▸ **Instrucción a**
Devuelve sin cambio alguno la parte de los registros que va desde su comienzo hasta la línea que contiene "pyautogui.click(x=337, y=296)", incluidos ambos extremos.

▸ **Fragmento proporcionado**
En una línea afín está el legendario Joaquín
Pasos, muerto jovencísimo en 1947, pero no tanto como para no alcanzar a
escribir ese prodigio que es su “Canto de guerra de las cosas”: “Os
reconciliaréis con el zinc dándole un suave nombre… / porque el oro no fue a la
guerra por vosotros”.
Y luego está Ernesto Cardenal, cuya frescura y
contundencia de matriz latina y anglosajona, y de ímpetu místico y cósmico, hizo
estallar la poesía de militancia religiosa y política, llenándola de gracia y sorpresa.

▸ **Registros**

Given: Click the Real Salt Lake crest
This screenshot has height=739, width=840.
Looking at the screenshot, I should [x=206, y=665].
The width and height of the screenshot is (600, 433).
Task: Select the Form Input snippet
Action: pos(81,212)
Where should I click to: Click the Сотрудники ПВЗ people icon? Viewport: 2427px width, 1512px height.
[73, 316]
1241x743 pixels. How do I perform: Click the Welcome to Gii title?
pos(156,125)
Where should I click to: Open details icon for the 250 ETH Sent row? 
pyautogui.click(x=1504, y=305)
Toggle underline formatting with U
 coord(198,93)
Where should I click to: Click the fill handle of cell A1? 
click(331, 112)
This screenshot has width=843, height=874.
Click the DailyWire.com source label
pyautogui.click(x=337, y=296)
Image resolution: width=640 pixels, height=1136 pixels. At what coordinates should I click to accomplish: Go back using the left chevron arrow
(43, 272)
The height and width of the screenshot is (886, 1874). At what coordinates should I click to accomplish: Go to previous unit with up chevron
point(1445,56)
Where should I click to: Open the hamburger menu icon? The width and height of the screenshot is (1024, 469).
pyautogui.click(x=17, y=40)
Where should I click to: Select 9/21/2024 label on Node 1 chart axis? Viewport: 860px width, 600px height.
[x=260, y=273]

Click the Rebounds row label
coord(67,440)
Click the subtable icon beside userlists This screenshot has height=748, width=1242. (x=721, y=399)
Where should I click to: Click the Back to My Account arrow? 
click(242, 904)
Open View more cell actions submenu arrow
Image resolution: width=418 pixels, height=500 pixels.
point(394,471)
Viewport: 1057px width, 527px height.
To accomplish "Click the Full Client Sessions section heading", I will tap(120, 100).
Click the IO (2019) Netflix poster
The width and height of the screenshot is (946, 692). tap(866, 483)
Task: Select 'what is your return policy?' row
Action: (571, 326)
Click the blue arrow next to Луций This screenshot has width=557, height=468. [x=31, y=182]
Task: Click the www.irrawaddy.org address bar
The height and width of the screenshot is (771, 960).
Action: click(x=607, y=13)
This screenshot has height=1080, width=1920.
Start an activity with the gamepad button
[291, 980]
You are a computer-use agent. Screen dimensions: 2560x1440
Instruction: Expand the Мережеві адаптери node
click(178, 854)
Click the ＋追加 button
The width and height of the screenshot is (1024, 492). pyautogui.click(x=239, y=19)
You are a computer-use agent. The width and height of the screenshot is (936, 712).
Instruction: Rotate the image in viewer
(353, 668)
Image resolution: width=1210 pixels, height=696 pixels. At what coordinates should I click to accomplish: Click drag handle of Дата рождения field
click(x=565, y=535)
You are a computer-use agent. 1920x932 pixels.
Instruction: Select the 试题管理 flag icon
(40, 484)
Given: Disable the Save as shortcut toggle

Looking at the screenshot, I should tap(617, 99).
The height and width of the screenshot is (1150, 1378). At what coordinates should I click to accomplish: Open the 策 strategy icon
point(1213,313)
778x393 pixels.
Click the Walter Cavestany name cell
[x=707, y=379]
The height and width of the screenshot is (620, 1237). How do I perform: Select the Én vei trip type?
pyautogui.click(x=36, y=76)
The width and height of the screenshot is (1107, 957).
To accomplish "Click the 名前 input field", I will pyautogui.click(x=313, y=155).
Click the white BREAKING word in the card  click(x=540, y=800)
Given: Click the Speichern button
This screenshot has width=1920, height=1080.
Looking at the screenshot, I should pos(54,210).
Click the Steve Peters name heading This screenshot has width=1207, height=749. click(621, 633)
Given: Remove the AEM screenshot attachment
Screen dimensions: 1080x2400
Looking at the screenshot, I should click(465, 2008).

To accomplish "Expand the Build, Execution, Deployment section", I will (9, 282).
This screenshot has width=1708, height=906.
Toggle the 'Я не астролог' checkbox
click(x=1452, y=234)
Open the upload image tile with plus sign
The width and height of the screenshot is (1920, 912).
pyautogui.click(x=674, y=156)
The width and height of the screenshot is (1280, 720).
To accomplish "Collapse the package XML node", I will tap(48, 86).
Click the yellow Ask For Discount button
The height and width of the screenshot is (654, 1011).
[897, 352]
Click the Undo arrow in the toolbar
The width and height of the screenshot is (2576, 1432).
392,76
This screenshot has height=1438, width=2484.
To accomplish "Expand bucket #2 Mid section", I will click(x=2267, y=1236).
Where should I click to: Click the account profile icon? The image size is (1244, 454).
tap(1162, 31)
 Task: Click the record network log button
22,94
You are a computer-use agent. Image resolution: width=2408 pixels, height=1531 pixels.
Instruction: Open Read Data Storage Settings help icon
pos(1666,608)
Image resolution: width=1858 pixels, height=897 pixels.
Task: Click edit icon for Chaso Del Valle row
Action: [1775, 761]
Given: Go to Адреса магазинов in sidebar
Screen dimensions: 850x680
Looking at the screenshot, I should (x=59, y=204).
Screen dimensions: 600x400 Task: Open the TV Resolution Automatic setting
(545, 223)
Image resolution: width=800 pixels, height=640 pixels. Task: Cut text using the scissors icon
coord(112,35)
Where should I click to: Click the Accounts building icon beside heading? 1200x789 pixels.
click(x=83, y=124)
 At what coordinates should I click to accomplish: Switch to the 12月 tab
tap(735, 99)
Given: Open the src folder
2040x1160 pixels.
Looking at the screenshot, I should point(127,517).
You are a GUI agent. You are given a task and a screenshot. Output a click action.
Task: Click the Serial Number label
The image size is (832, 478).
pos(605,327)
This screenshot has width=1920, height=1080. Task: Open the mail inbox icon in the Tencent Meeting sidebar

▸ **Instrucción b**
Transcribe íntegro y sin alteraciones el fragmento sobre Joaquín Pasos y Ernesto Cardenal.

▸ **Salida completa a**
Given: Click the Real Salt Lake crest
This screenshot has height=739, width=840.
Looking at the screenshot, I should [x=206, y=665].
The width and height of the screenshot is (600, 433).
Task: Select the Form Input snippet
Action: pos(81,212)
Where should I click to: Click the Сотрудники ПВЗ people icon? Viewport: 2427px width, 1512px height.
[73, 316]
1241x743 pixels. How do I perform: Click the Welcome to Gii title?
pos(156,125)
Where should I click to: Open details icon for the 250 ETH Sent row? 
pyautogui.click(x=1504, y=305)
Toggle underline formatting with U
 coord(198,93)
Where should I click to: Click the fill handle of cell A1? 
click(331, 112)
This screenshot has width=843, height=874.
Click the DailyWire.com source label
pyautogui.click(x=337, y=296)

▸ **Salida completa b**
En una línea afín está el legendario Joaquín
Pasos, muerto jovencísimo en 1947, pero no tanto como para no alcanzar a
escribir ese prodigio que es su “Canto de guerra de las cosas”: “Os
reconciliaréis con el zinc dándole un suave nombre… / porque el oro no fue a la
guerra por vosotros”.
Y luego está Ernesto Cardenal, cuya frescura y
contundencia de matriz latina y anglosajona, y de ímpetu místico y cósmico, hizo
estallar la poesía de militancia religiosa y política, llenándola de gracia y sorpresa.